Full text issues after string with "\.\" in it

  • Hi, all -

    Weird issue on Sql Server 2014 that I'm hoping someone can help me with.  We work with a lot medical notes and reports that comes in via a wide variety of formats. These notes and reports get ETL'd into a document table where they get full text indexed for searching.   Since many medical terms contain a hyphen in them, we rely on the fact that the word breaker will break these terms up into separate words and index them separately.  As an example, "Klippel-Feil syndrome" will have the words "Klippel", "Feil", and "syndrome" indexed separately.  Works the same on search so a user can type in either "Klippel-Feil" or "Klippel Feil".  All that works great.
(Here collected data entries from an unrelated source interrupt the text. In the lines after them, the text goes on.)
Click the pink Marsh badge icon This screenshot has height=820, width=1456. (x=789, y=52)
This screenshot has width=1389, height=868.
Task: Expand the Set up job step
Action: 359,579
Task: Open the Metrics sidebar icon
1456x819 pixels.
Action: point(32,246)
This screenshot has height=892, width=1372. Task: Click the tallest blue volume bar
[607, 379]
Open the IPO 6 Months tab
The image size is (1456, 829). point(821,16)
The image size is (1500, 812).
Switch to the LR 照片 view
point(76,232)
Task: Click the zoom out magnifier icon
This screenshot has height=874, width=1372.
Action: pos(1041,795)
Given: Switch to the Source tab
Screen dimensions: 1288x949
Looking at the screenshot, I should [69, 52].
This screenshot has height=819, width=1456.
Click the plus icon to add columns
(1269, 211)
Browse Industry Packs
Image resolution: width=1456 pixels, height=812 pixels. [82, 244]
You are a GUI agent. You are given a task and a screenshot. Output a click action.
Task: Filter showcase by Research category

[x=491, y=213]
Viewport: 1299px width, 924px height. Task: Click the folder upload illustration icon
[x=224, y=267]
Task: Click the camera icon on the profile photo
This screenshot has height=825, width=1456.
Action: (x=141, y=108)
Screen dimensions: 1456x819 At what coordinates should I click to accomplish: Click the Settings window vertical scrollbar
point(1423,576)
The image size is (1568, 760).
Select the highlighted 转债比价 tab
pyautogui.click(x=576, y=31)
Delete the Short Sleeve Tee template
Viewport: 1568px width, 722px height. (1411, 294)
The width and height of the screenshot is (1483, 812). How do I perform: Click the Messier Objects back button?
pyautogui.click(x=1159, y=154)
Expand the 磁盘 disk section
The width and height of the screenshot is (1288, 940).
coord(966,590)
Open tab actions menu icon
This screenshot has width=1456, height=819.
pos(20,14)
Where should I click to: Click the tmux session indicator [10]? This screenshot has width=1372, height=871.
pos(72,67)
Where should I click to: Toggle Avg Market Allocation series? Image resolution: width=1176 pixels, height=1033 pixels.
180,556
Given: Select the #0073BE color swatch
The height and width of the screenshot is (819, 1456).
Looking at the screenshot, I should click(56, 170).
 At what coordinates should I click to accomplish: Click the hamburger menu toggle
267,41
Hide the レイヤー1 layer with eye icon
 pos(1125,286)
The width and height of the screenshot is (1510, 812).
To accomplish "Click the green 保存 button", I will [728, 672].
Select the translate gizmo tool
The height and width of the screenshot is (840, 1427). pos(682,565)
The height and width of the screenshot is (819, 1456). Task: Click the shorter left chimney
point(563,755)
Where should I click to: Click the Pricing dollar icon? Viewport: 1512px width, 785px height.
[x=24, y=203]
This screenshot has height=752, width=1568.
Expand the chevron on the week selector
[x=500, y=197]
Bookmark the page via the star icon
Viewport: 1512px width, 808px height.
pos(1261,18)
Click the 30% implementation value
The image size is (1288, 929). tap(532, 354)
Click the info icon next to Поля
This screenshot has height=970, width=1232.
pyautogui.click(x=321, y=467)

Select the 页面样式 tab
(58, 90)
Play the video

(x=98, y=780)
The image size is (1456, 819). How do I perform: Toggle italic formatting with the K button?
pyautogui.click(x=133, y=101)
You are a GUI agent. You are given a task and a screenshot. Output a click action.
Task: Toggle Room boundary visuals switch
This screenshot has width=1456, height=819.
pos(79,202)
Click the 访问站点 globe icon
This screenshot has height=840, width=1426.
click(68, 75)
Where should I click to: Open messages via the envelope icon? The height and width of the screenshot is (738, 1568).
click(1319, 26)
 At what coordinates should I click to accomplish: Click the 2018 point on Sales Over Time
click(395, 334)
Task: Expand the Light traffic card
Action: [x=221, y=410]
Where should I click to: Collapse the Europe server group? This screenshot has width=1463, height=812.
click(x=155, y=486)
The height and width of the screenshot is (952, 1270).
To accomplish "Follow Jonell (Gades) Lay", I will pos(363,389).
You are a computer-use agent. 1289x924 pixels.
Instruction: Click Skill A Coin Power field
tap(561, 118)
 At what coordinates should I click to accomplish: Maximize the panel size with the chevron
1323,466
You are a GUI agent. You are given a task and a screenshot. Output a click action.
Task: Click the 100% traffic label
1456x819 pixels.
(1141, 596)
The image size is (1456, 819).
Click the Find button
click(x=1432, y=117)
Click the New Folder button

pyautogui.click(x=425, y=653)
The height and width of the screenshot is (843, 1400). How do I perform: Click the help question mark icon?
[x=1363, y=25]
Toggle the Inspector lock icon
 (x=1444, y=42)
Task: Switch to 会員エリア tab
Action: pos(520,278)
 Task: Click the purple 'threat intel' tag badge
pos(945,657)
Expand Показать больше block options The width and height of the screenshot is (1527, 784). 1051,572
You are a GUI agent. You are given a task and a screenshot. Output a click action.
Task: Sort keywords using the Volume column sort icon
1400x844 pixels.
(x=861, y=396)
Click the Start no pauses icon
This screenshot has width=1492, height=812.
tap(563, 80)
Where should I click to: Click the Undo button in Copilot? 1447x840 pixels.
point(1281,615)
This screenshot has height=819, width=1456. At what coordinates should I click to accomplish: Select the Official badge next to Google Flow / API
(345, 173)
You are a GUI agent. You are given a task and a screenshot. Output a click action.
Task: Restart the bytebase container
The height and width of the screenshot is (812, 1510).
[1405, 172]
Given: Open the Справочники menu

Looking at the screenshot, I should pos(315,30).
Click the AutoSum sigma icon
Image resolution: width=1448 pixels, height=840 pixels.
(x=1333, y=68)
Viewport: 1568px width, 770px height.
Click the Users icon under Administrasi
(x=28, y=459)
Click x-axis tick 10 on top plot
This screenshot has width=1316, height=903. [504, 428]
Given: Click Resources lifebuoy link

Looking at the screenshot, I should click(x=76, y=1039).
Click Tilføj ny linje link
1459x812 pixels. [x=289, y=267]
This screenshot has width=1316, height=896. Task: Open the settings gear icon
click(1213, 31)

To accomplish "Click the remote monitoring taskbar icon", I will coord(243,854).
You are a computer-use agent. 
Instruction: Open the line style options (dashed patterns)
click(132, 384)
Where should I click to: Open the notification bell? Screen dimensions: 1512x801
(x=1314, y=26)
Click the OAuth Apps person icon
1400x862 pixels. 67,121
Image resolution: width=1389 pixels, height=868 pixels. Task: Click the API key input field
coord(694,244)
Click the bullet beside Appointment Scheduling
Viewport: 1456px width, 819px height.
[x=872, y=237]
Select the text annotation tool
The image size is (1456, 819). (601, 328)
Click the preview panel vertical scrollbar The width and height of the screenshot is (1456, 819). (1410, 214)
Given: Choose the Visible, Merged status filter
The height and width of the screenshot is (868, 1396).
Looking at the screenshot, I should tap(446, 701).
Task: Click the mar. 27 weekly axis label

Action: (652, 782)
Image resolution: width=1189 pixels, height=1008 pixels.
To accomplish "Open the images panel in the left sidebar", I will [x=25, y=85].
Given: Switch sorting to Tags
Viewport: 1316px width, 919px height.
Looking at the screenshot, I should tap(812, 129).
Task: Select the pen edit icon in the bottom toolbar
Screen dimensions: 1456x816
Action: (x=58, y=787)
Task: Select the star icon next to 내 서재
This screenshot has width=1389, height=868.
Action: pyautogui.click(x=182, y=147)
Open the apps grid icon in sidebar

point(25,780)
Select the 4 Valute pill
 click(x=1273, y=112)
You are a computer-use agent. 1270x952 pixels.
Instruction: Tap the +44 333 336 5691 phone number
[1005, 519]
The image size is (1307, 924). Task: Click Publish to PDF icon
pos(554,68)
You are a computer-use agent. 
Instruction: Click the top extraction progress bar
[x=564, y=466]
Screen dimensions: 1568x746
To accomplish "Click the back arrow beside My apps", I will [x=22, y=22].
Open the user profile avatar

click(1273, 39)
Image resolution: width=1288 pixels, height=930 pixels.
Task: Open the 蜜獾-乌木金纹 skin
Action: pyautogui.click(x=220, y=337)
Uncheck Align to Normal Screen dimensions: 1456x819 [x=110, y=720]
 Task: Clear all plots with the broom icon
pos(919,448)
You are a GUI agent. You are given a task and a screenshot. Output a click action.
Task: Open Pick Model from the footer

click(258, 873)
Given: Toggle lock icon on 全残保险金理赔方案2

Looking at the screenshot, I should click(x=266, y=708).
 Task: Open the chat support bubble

    We noticed some hyphenated terms weren't bringing back the correct document counts.  After much trail and error, we narrowed it down to a particular format (HL7).  As an artifact of the type, these notes contain a lot of backslashes in them - for the most part, these designate line breaks (i.e. "\br\").  These backslashes regular bump up next to full words - the indexer seemed to handle this fine, correctly separating out the backslash from the word next to it.  We noticed though that one particular string of characters before a hyphenated word seemed to change the behavior of the indexer:

    If the hypenated word was preceeded by "\.\" (backslash, period, backslash) - the index would no longer break apart the hypenated word.  What's more, the backslashes and period could be separated by various string of letters - as long as they were part of the same  contiguous word in the same order, they would prevent the hyphenated word from being broken apart.  A couple of examples:

    "Klippel-Feil" indexed as "Klippel" and "Feil"
    "\.\Klippel-Feil" indexed as "Klippel-Feil"
    "\.br\Klippel-Feil" indexed as "br" and "Klippel-Feil"
    ".\Klippel-Feil" indexed as "Klippel" and "Feil"

    We've tried various language types to see if it helps.  We're usually defaulted to English (1033), but we also tried various other ones.  Neutral (0) and 13 (not sure what that one is) seem to parse the phrase right (using dm_fts_parser), but for whatever reason, the full text index looks the same as English after converting over to either.

    We're considering reparsing the notes to look for this specific series of characters, but it means we'd have to reprocess 100s of millions of notes.

    Anyone run into this before? Any suggestions?